C’è una frase che mi torna spesso in testa: “Lo sport unisce”; la scrivono sulle pubblicità delle Olimpiadi, nei post delle palestre sui social, nei volantini dei tornei scolastici, eppure, per molte persone trans*, lo sport non unisce affatto. Anzi: esclude, discrimina, mette a disagio. Anche nei contesti che si definiscono inclusivi, come palestre popolari o gruppi sportivi dichiaratamente queer, succede che l’inclusione sia solo a parole: ti dicono che sei lə benvenutə, che «qui non giudichiamo nessunə», ma poi nei fatti vieni lasciatə solə; nessunə parla con te se succede qualcosa, e nessunə ti chiede cosa ti farebbe sentire al sicuro. Eppure il mondo dello sport può essere fonte di numerosi disagi per le persone trans e non binarie, dall’esistenza di camerini rigidamente divisi per genere all’obbligo di usarne uno non in linea con il proprio genere di appartenenza, dalla poca conoscenza da parte di personal trainer e professionist* delle necessità di un individuo trans* alle domande inopportune che questa ignoranza può generare, da un disagio circostascritto allo sport a problemi diffusi anche fuori dalle palestre, come il misgendering e la discriminazione.

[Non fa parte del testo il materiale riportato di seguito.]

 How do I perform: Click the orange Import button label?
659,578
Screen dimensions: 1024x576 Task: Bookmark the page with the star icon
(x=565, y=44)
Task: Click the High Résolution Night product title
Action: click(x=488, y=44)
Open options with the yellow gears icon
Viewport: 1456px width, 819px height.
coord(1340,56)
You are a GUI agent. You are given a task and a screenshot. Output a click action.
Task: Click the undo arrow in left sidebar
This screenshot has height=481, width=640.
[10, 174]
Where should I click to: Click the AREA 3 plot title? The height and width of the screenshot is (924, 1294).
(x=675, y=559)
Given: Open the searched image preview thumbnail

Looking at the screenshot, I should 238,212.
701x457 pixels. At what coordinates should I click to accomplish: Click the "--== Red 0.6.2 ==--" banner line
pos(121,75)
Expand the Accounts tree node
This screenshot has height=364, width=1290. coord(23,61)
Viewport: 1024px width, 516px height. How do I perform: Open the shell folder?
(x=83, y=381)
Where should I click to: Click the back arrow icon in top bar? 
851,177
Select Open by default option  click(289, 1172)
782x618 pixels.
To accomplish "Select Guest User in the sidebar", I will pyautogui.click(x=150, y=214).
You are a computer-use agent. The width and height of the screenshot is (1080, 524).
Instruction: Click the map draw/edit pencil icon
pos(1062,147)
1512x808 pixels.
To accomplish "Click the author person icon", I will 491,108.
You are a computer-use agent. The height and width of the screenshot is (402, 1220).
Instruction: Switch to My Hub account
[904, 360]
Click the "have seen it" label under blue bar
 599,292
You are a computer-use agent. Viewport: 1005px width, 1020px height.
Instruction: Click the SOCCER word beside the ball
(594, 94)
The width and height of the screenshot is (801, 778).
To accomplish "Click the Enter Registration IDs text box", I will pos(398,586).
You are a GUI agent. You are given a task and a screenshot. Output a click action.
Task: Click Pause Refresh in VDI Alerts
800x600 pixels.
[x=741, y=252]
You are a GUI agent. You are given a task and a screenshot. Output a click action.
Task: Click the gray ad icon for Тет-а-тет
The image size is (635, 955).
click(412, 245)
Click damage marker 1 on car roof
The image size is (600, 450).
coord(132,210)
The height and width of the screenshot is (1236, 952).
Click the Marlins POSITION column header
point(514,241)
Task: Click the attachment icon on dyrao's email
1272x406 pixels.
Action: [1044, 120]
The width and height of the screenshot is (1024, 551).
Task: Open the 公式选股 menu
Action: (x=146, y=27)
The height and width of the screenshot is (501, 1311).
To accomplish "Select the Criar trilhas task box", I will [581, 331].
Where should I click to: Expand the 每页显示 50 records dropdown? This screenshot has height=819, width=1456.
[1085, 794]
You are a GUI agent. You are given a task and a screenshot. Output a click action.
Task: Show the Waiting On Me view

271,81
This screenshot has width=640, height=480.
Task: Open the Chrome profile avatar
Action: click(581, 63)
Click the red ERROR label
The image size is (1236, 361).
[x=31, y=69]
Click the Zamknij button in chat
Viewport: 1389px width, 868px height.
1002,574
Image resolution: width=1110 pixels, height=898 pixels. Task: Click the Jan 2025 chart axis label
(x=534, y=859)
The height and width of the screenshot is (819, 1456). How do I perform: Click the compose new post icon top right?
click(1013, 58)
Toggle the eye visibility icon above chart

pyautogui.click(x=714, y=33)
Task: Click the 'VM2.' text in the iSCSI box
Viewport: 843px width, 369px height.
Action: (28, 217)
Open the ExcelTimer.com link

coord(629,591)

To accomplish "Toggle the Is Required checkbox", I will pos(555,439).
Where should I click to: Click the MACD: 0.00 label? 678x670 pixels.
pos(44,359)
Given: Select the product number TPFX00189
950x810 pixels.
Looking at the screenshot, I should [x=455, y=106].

Nella mia esperienza, quando ho fatto notare che qualcosa non andava, sono presto diventatə quellə problematicə, quellə che ha sempre qualcosa da ridire. Non sono mai statə unə gran sportivə, ma oggi mi chiedo se la mia sia stata una scelta o una condizione imposta.

I luoghi dello sport, spesso intrisi di machismo e binarismo di genere, in più occasioni mi hanno fatto sentire a disagio, perché “non abbastanza uomo”, perché poco competitivo, o poco performativo. Immagino —  anzi ne sono certə — che esistano spazi compagni, realtà davvero accoglienti, ma non possiamo delegare sempre e solo a questi luoghi la missione di rendere un diritto accessibile per tuttə: quanti e quantə di noi, provenienti da piccole periferie, non hanno il privilegio o la possibilità di accedere a questi spazi?

Eppure la parola “inclusività” la si trova ormai ovunque, ma a forza di vederla ovunque, per me ha smesso di voler dire qualcosa. È diventata una parola vuota, un modo per sembrare progressistə senza cambiare davvero nulla.

Un cerotto colorato su una ferita aperta.

Credo che lo sport possa davvero essere un luogo di liberazione e di cambiamento, ma finchè resterà destinato solo a chi già corrisponde ad un certo modello di corpo, di genere e di prestazione, allora si continuerà a escludere, e l’inclusione, in questo ambito come in tantissimi altri, non può essere né uno slogan, né un’ etichetta, ma qualcosa da co-costruire attraverso la partecipazione e la cura reciproca.